SAN ANTONIO — There was an obvious moment to quit. More than one, actually.
With 8:17 left in the second half of Saturday’s second national semifinal, Duke guard Tyrese Proctor hit a free throw. Duke lead 59-45. Houston had been shut out of the game for the previous 31 minutes and 43 seconds, stymied by brilliant Blue Devil defense, so many tortured trips of too many dribbles and too little movement. Duke was doing what Duke had done to almost every team Duke had played for the last four months, overwhelming with length and talent and quality. Facing this situation, Duke’s opponents have almost always read the room, seen what’s coming, lost their nerve, and folded. They’ve taken the loss and kept it pushing.
Imagine how easy it would be. Imagine how simple. Imagine the relief. Imagine your home workout, when you can’t push through the last five seconds of a 30-second Peloton sprint, when you dog it because you’ve hit your own imaginary wall.
Houston won’t accept this. Houston is incapable of accepting this. Houston didn’t accept this. Nor, again, with 3:03 left to play, when Maliq Brown whipped a bullet crosscourt kickout to Cooper Flagg, who predictably buried an open corner 3. 64-55. Dagger. That make quelled the halting run the Cougars had cobbled together in the previous five minutes. It felt like the end.
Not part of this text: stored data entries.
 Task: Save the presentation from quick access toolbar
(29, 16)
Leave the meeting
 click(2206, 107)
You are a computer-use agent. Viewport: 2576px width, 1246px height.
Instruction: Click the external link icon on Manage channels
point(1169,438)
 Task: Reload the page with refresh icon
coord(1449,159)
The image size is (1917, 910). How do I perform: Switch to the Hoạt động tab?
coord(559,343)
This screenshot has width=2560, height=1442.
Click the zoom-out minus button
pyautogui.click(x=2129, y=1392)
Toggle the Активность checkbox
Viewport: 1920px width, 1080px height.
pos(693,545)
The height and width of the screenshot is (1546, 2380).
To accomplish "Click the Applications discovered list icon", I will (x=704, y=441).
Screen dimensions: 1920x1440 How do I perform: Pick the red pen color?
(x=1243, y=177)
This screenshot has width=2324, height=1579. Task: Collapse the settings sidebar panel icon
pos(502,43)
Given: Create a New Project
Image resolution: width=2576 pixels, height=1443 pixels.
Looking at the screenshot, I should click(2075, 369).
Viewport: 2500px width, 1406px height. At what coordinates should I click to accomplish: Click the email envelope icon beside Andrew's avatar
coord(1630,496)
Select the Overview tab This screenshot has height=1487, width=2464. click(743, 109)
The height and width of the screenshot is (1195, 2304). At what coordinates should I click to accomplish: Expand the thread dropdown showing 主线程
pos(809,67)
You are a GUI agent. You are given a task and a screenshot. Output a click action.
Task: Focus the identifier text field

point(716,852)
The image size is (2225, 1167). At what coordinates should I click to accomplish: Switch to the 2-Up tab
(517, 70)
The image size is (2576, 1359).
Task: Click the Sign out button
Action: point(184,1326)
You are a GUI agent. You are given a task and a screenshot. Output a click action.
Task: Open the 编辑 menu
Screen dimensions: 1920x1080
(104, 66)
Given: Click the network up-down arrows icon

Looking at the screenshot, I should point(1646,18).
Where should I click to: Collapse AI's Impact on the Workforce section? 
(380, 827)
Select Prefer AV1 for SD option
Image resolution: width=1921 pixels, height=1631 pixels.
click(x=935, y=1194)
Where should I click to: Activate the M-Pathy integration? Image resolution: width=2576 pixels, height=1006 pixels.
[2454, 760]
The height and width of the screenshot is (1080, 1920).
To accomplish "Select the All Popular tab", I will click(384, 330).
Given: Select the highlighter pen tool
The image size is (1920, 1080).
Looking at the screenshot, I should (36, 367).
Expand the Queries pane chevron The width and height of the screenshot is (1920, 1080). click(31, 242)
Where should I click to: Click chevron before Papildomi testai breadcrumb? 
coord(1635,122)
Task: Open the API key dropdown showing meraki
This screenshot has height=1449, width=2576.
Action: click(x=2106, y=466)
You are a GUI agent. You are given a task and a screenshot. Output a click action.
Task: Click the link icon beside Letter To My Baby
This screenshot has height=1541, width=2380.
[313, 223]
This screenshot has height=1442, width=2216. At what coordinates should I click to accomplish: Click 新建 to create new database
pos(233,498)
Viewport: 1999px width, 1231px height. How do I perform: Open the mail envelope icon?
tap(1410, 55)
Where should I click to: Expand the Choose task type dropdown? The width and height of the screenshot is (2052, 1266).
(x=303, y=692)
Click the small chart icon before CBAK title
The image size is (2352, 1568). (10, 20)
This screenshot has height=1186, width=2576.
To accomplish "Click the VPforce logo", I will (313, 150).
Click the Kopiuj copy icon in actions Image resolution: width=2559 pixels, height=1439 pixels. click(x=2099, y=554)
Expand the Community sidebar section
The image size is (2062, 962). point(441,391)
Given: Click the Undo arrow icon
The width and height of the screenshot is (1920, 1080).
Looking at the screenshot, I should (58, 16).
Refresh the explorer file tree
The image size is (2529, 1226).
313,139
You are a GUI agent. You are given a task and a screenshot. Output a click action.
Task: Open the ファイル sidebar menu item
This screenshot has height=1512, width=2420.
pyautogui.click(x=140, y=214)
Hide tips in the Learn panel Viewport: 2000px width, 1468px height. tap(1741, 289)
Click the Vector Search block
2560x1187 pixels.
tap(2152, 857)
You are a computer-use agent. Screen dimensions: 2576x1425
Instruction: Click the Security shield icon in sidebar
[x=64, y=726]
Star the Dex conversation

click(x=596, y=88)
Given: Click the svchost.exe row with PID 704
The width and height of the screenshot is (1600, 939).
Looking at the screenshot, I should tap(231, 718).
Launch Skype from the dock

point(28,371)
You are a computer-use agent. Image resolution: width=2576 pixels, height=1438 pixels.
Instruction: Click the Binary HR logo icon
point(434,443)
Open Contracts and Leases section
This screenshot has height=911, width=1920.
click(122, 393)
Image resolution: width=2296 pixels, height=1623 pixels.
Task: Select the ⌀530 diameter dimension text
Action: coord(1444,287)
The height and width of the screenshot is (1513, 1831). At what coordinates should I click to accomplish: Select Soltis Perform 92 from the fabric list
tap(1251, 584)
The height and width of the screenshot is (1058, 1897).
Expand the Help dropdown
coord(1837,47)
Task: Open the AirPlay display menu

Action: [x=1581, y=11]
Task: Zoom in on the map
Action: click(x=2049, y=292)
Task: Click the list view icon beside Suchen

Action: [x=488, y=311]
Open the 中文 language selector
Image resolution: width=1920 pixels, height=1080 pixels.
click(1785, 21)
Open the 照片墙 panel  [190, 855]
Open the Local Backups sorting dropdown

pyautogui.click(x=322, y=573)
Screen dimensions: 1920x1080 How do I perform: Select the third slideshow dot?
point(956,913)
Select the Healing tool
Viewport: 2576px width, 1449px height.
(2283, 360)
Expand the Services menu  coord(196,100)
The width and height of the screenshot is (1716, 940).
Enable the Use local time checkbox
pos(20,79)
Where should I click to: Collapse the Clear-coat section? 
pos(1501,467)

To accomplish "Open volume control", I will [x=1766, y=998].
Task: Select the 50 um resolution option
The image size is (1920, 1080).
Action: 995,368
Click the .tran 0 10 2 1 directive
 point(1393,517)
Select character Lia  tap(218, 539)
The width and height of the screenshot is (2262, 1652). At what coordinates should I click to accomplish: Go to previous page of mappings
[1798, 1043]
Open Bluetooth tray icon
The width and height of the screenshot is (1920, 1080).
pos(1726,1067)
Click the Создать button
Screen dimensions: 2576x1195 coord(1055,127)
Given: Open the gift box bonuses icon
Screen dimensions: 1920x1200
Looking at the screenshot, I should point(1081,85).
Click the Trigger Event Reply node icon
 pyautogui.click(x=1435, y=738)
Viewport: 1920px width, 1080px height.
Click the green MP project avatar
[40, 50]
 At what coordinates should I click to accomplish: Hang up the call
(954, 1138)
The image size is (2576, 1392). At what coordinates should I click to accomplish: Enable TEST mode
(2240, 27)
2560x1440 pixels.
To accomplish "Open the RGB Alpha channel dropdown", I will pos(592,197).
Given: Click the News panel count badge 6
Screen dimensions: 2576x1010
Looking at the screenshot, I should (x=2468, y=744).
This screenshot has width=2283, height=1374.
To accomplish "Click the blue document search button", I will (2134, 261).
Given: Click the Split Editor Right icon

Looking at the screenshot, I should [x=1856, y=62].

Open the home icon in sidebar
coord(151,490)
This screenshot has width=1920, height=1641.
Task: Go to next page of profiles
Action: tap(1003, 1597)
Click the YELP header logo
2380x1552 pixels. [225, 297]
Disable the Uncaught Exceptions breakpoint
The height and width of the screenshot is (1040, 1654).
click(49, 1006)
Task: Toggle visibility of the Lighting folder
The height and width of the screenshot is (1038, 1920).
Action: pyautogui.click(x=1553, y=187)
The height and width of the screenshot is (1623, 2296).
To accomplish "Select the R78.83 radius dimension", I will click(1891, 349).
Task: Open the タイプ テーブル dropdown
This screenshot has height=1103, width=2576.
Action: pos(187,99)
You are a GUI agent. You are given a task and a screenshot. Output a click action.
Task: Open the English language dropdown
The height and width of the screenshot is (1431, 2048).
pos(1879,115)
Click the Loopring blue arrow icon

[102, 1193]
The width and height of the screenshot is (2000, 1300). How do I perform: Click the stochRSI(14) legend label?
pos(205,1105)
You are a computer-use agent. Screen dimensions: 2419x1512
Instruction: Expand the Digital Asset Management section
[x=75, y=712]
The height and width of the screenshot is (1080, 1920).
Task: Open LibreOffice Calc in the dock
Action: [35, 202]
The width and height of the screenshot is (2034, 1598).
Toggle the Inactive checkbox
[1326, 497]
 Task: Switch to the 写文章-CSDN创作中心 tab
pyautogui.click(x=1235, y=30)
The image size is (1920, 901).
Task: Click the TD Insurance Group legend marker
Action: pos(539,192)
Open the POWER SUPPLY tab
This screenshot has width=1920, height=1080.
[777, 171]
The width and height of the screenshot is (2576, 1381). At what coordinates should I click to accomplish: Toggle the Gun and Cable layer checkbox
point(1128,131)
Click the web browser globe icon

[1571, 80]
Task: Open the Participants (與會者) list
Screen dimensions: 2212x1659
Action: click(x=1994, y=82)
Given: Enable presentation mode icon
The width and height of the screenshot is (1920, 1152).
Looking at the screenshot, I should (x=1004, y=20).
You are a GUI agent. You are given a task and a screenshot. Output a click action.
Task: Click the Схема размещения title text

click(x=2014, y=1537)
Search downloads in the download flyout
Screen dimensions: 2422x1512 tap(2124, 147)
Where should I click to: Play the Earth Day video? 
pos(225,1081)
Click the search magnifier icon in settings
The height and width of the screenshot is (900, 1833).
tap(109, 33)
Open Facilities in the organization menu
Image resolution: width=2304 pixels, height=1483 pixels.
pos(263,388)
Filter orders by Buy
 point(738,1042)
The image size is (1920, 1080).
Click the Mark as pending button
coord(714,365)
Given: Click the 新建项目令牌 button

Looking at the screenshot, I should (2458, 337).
There were other moments, too, including when Duke led 66-59 with 1:26 to play. Or at 1:14, when Joseph Tugler committed an unthinkable technical foul touching the ball before Duke inbounded it, and practically cried on the court over his guilt. Or with 35 seconds left, when Duke led by six.
Everyone in the world saw these moments that way: everyone at the throbbing Alamodome, every Florida and Auburn fan watching at bars and restaurants in downtown San Antonio, everyone at home. Duke, as ever, too good. Nice season, Coogs. Now go home.
“At some point, if you have a culture, quitting is not part of the deal,” Kelvin Sampson said, a few minutes after Houston’s brain-melting 70-67 comeback win. “We're not going to quit. We're just going to play better.”
Talking about culture seems too obvious. It feels cliché, passé, fuzzy, the kind of thing sportswriters used to overindex at the expense of more definable technicalities. Every coach in the world talks about core principles and collective devotion and playing the right way. Every program has culture. These days, it is more advisable to focus on the definable specifics of big games: screen coverages, set actions, rebounding rates, shot quality.
But to do any of that stuff at a high level, at the level Houston does it, with the talent Houston has, you have to live by a non-negotiable code. No program in the country lives it like Sampson’s.
“If you lose the game, and you didn't quit, you didn't really lose,” Houston forward J’Wan Roberts said. “Once you don’t quit, if you believe, anything can happen.”